====== Task inputs

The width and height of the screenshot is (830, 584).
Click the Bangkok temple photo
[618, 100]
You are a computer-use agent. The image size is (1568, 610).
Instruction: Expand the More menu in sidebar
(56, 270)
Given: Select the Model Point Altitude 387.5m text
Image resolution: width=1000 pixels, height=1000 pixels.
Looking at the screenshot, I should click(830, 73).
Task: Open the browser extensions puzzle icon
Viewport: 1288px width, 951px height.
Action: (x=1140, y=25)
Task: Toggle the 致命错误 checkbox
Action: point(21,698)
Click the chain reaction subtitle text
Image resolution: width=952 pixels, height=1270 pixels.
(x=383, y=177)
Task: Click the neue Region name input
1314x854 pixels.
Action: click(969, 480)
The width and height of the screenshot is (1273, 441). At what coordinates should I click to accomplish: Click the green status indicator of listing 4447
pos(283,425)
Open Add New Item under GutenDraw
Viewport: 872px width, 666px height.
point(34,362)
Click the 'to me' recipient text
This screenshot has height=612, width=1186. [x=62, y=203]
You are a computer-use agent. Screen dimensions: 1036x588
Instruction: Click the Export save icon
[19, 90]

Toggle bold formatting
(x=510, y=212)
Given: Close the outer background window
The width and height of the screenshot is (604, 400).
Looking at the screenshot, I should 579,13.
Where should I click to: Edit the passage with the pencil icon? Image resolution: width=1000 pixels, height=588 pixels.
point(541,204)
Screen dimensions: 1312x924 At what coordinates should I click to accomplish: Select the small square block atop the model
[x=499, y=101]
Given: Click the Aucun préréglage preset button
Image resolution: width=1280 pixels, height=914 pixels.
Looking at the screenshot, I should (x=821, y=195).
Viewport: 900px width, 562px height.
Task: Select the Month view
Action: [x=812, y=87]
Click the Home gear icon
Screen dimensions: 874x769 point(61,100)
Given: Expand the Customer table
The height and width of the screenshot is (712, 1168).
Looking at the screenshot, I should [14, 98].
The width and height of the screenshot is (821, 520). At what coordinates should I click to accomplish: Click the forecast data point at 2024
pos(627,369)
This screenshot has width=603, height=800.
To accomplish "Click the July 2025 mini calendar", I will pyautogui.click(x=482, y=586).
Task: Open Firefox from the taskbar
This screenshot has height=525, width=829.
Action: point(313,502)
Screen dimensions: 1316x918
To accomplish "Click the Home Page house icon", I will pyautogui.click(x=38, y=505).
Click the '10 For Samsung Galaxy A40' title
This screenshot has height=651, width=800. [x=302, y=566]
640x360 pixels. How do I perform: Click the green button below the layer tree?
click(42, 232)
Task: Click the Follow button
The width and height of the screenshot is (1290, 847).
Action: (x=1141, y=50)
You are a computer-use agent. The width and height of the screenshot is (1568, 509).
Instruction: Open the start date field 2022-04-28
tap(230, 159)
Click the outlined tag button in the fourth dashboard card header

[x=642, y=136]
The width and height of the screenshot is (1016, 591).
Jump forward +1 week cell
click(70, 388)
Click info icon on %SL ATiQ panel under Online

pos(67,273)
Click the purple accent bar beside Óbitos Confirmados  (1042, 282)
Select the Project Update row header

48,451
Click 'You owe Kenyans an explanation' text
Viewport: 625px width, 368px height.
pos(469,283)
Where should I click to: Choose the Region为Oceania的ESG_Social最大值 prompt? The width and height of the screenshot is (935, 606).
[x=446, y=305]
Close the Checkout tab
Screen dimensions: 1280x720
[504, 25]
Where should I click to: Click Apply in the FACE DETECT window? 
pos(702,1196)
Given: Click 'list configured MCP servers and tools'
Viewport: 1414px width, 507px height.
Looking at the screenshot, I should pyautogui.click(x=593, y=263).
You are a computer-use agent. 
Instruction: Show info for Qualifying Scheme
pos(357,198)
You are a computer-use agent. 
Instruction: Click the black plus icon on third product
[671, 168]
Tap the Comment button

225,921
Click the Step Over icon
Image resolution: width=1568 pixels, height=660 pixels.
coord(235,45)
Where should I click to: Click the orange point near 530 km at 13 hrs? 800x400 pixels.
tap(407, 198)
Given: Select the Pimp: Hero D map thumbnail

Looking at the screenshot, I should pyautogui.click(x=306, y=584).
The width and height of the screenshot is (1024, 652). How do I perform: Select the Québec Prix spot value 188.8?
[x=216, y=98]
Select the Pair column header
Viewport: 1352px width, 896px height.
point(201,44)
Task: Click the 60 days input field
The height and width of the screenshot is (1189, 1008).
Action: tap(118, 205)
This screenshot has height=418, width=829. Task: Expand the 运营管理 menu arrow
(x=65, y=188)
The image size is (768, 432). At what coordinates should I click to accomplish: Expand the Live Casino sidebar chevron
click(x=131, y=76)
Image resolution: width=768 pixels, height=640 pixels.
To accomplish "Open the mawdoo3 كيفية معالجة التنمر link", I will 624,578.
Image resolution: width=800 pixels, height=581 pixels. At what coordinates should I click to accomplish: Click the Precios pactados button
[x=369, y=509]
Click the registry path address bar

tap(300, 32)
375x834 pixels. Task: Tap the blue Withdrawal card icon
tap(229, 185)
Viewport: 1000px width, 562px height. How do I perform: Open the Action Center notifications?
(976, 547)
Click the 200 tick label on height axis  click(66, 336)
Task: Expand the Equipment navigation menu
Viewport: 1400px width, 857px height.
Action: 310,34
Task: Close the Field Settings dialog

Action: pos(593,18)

============

» **What you should do**
Reproduce exactly the stretch of lines that starts at the one containing "Click the 200" and ends with the final line of the data, including both ends and nothing more.

» **Response to the task**
Click the 200 tick label on height axis  click(66, 336)
Task: Expand the Equipment navigation menu
Viewport: 1400px width, 857px height.
Action: 310,34
Task: Close the Field Settings dialog

Action: pos(593,18)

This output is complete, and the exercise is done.